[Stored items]
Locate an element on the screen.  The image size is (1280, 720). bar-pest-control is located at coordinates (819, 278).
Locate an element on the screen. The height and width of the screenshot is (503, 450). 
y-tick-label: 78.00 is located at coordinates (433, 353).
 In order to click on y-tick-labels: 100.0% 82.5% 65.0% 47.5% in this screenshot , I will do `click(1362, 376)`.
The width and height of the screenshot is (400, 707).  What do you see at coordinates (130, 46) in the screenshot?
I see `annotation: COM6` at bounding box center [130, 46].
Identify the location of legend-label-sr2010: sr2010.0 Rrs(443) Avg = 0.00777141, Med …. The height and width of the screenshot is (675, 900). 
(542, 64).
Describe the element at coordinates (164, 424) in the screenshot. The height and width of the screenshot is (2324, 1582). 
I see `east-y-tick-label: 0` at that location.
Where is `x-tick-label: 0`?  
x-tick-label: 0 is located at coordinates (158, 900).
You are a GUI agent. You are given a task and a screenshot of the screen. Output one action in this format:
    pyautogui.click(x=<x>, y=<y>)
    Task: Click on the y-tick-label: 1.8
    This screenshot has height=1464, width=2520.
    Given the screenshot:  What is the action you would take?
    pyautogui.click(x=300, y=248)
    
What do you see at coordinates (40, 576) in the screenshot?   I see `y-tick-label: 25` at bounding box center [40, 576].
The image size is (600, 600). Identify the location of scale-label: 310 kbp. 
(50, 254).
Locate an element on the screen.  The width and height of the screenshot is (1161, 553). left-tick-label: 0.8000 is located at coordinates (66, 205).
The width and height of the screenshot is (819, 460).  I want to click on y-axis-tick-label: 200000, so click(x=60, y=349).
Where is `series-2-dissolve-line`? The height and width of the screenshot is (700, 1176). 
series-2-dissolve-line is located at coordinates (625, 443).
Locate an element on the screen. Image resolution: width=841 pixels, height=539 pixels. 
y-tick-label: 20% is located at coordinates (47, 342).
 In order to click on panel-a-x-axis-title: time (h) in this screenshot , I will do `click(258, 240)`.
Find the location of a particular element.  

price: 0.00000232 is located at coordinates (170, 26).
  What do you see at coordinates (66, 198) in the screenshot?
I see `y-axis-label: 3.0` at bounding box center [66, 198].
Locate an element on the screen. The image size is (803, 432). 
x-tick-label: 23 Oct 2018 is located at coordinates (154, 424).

» Job item
Revise the data above by changing every "Locate an element" to "Find an element", and write out all of it again with nothing else altered.

» Expected answer
Find an element on the screen.  The image size is (1280, 720). bar-pest-control is located at coordinates (819, 278).
Find an element on the screen. The height and width of the screenshot is (503, 450). 
y-tick-label: 78.00 is located at coordinates (433, 353).
 In order to click on y-tick-labels: 100.0% 82.5% 65.0% 47.5% in this screenshot , I will do `click(1362, 376)`.
The width and height of the screenshot is (400, 707).  What do you see at coordinates (130, 46) in the screenshot?
I see `annotation: COM6` at bounding box center [130, 46].
Identify the location of legend-label-sr2010: sr2010.0 Rrs(443) Avg = 0.00777141, Med …. The height and width of the screenshot is (675, 900). 
(542, 64).
Describe the element at coordinates (164, 424) in the screenshot. The height and width of the screenshot is (2324, 1582). 
I see `east-y-tick-label: 0` at that location.
Where is `x-tick-label: 0`?  
x-tick-label: 0 is located at coordinates (158, 900).
You are a GUI agent. You are given a task and a screenshot of the screen. Output one action in this format:
    pyautogui.click(x=<x>, y=<y>)
    Task: Click on the y-tick-label: 1.8
    This screenshot has height=1464, width=2520.
    Given the screenshot:  What is the action you would take?
    pyautogui.click(x=300, y=248)
    
What do you see at coordinates (40, 576) in the screenshot?   I see `y-tick-label: 25` at bounding box center [40, 576].
The image size is (600, 600). Identify the location of scale-label: 310 kbp. 
(50, 254).
Find an element on the screen.  The width and height of the screenshot is (1161, 553). left-tick-label: 0.8000 is located at coordinates (66, 205).
The width and height of the screenshot is (819, 460).  I want to click on y-axis-tick-label: 200000, so click(x=60, y=349).
Where is `series-2-dissolve-line`? The height and width of the screenshot is (700, 1176). 
series-2-dissolve-line is located at coordinates (625, 443).
Find an element on the screen. Image resolution: width=841 pixels, height=539 pixels. 
y-tick-label: 20% is located at coordinates (47, 342).
 In order to click on panel-a-x-axis-title: time (h) in this screenshot , I will do `click(258, 240)`.
Find the location of a particular element.  

price: 0.00000232 is located at coordinates (170, 26).
  What do you see at coordinates (66, 198) in the screenshot?
I see `y-axis-label: 3.0` at bounding box center [66, 198].
Find an element on the screen. The image size is (803, 432). 
x-tick-label: 23 Oct 2018 is located at coordinates (154, 424).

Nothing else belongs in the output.